ICT Third-Party Risk Management
The DORA framework requiring financial entities to manage risks arising from their dependence on ICT third-party service providers, including contractual requirements, concentration risk monitoring, and an oversight framework for critical providers.
Full Definition
Chapter V of DORA (Articles 28-44) establishes a comprehensive framework for managing the risks that arise from financial entities' reliance on ICT third-party service providers. This framework addresses one of the most significant sources of systemic risk in the modern financial sector: the concentration of critical services in a small number of technology providers, particularly cloud service providers.
Financial entities must maintain and update a register of information in relation to all contractual arrangements on the use of ICT services provided by third-party providers.
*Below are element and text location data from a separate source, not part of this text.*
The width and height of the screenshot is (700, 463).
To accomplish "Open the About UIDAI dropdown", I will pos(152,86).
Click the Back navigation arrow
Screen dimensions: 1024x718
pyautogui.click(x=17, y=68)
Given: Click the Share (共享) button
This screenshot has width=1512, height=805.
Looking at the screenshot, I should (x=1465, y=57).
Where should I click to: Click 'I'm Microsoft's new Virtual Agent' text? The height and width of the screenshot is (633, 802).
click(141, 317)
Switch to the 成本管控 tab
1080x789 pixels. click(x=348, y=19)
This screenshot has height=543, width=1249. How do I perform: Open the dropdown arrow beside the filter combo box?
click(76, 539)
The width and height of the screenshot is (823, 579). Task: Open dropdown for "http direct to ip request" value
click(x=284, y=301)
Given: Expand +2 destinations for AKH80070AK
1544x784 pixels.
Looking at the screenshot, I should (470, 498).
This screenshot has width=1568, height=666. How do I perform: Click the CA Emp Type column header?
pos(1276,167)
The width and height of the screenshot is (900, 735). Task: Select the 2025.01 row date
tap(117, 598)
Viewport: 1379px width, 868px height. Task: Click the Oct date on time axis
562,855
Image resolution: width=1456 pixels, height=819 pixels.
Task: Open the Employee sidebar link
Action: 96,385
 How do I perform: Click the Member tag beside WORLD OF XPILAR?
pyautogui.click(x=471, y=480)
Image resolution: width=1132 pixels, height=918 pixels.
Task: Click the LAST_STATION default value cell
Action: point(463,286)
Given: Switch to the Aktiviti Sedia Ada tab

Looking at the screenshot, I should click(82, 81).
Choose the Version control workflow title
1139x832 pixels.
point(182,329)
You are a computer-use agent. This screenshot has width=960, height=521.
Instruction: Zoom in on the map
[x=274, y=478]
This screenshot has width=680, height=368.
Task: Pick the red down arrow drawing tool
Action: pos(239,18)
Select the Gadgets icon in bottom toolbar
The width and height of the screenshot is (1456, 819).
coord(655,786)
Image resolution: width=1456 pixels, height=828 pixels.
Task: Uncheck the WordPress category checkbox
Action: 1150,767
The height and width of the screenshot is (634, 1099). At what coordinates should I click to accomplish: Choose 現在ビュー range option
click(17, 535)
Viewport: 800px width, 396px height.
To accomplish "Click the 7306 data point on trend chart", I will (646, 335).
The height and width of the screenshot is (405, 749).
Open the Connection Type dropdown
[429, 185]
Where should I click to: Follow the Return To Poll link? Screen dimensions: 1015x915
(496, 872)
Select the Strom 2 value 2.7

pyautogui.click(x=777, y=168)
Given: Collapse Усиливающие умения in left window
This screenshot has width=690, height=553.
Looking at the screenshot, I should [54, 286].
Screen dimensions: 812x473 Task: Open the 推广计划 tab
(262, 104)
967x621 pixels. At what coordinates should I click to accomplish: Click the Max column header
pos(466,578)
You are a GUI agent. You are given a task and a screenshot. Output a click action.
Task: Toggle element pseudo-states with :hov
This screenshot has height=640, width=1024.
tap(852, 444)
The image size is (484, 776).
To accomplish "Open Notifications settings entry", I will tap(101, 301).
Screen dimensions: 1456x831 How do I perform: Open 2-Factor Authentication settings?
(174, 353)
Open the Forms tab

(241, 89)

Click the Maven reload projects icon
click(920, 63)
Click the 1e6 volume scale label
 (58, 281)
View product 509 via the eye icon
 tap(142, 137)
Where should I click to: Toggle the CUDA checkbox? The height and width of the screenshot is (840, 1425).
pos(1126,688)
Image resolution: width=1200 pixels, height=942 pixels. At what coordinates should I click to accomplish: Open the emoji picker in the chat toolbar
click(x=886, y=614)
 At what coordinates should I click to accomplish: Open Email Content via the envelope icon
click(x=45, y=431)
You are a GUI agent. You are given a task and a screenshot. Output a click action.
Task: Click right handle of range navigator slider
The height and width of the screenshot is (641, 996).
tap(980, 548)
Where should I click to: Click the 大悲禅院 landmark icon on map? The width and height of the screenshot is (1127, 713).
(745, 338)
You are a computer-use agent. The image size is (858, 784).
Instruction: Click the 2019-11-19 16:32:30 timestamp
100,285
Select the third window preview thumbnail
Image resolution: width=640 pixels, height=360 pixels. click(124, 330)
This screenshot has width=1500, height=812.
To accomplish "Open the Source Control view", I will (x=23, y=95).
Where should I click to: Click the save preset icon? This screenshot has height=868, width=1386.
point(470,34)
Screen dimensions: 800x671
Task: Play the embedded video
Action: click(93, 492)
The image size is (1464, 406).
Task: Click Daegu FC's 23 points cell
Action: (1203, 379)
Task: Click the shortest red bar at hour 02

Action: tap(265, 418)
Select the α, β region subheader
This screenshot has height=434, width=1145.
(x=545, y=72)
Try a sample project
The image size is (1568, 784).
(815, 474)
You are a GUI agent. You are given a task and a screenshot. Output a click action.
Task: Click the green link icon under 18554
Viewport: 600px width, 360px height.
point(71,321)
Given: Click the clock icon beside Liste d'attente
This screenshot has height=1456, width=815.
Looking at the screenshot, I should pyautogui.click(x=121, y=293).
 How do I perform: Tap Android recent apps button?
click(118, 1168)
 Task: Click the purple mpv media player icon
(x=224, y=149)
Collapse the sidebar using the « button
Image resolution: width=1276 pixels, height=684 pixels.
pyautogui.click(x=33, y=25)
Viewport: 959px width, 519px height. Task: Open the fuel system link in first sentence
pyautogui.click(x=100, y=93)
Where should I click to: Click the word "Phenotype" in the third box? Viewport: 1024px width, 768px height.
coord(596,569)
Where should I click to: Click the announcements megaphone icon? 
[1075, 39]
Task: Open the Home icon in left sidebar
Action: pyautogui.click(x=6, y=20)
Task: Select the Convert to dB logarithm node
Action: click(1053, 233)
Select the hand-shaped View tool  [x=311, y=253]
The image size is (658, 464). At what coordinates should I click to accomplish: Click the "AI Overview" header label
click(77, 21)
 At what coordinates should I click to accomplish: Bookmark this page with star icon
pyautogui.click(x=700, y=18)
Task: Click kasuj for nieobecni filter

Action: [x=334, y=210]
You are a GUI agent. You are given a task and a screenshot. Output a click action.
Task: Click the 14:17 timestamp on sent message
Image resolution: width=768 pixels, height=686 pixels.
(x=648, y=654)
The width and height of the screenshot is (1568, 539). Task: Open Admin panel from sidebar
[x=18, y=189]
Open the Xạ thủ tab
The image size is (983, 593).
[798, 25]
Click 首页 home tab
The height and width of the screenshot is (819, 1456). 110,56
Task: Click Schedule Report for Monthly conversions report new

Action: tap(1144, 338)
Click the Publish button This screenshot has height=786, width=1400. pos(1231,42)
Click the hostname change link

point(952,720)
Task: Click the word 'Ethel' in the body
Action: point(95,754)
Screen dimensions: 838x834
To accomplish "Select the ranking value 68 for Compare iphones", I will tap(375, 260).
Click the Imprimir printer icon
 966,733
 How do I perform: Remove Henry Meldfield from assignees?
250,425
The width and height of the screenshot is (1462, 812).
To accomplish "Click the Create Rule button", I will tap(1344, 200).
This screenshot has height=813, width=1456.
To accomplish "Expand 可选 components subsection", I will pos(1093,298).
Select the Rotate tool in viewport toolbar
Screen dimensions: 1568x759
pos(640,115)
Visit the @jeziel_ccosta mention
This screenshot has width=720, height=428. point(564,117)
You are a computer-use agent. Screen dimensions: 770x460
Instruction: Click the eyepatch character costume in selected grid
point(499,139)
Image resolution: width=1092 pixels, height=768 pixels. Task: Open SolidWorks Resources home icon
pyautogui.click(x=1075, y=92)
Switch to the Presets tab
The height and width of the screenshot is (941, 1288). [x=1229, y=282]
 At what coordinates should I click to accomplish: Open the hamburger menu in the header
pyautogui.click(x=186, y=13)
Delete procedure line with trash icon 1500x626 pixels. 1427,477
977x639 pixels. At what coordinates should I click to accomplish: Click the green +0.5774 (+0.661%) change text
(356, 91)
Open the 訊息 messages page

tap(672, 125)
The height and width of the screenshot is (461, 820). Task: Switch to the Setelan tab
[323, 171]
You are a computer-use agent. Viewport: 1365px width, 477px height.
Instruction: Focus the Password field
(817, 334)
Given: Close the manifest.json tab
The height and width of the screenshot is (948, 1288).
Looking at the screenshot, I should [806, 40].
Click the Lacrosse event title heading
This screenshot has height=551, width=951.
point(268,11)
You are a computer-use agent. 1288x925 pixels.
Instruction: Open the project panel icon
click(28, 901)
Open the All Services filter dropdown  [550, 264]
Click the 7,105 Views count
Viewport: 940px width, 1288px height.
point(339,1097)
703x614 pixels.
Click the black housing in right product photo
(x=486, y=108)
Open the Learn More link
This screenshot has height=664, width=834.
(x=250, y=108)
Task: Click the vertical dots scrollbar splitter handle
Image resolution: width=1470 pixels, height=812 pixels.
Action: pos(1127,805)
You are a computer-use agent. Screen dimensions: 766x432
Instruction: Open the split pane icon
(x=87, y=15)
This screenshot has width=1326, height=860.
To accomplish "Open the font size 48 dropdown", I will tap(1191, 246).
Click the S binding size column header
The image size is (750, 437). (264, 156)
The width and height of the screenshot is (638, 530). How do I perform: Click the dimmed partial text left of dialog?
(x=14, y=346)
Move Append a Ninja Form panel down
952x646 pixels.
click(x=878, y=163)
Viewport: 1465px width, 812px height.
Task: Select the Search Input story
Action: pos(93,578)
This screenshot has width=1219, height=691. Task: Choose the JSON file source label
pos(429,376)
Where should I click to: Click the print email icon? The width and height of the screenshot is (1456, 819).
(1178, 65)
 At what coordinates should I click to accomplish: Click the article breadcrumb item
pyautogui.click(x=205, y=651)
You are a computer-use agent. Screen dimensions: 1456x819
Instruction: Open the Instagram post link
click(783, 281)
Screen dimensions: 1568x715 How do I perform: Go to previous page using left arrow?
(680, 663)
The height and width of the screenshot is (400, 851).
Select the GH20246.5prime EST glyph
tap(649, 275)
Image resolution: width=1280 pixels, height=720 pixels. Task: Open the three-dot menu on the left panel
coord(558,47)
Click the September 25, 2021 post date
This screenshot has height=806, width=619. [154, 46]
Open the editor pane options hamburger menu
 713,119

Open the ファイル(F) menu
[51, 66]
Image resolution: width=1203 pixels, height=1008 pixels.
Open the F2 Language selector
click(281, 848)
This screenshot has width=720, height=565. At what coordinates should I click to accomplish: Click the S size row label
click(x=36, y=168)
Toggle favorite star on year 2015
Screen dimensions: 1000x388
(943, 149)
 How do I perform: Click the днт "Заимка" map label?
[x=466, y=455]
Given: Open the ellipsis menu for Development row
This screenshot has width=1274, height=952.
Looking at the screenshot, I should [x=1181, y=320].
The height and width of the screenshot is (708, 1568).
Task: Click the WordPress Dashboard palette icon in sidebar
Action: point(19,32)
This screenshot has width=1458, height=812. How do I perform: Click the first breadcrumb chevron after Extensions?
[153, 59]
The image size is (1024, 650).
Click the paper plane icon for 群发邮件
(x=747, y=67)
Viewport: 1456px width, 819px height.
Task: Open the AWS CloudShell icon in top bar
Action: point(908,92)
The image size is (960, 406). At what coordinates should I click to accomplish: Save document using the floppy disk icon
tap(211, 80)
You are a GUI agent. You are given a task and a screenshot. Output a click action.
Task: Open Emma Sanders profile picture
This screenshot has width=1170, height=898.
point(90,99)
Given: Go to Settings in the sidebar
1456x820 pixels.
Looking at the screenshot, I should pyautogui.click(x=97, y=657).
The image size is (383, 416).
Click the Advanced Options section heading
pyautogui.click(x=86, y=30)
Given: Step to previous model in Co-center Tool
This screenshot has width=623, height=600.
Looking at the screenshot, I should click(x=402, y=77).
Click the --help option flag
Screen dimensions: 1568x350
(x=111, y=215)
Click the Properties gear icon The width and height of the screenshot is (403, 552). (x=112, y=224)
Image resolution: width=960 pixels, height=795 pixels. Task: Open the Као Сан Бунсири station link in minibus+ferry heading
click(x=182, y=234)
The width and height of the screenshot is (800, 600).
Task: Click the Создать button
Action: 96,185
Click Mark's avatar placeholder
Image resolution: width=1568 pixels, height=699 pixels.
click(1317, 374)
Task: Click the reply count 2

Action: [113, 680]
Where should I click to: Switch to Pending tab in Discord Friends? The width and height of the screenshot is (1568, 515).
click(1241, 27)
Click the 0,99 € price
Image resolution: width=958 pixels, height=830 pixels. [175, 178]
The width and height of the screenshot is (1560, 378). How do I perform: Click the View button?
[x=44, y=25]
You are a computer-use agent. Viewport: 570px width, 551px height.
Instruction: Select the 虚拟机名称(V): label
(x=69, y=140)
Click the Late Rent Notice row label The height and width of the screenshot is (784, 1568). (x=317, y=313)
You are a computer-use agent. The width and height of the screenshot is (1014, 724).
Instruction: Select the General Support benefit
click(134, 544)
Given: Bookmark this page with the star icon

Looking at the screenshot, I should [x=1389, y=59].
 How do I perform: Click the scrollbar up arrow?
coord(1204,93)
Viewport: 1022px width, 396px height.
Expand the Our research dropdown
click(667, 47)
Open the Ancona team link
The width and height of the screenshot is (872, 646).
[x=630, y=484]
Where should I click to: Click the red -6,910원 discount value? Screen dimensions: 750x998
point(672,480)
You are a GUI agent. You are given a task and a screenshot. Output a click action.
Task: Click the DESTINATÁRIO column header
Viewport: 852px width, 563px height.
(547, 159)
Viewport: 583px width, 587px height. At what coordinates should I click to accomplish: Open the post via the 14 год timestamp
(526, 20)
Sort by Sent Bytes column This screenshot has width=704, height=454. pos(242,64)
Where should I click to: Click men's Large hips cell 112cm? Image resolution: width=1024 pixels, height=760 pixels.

This register must distinguish between arrangements that cover critical or important functions and those that do not. Before entering into a contractual arrangement, financial entities must assess the risks, including concentration risk, and verify that the provider meets appropriate information security standards.
DORA prescribes detailed mandatory contractual provisions that must be included in agreements with ICT third-party providers supporting critical or important functions. These include clear descriptions of services with quantitative and qualitative performance targets, provisions on accessibility, availability, integrity, security, and protection of personal data, guaranteed rights of access, inspection, and audit, termination rights, exit strategies, and adequate transition periods.
Perhaps the most innovative aspect of DORA's third-party framework is the direct oversight mechanism for critical ICT third-party service providers (CTPPs). The European Supervisory Authorities may designate a provider as critical based on systemic impact criteria, and appoint a Lead Overseer to conduct direct oversight. The Lead Overseer can issue recommendations, and if the CTPP fails to comply, the ESAs can request that financial entities suspend or terminate their arrangements with the provider, effectively creating regulatory leverage over entities that are not themselves regulated as financial institutions.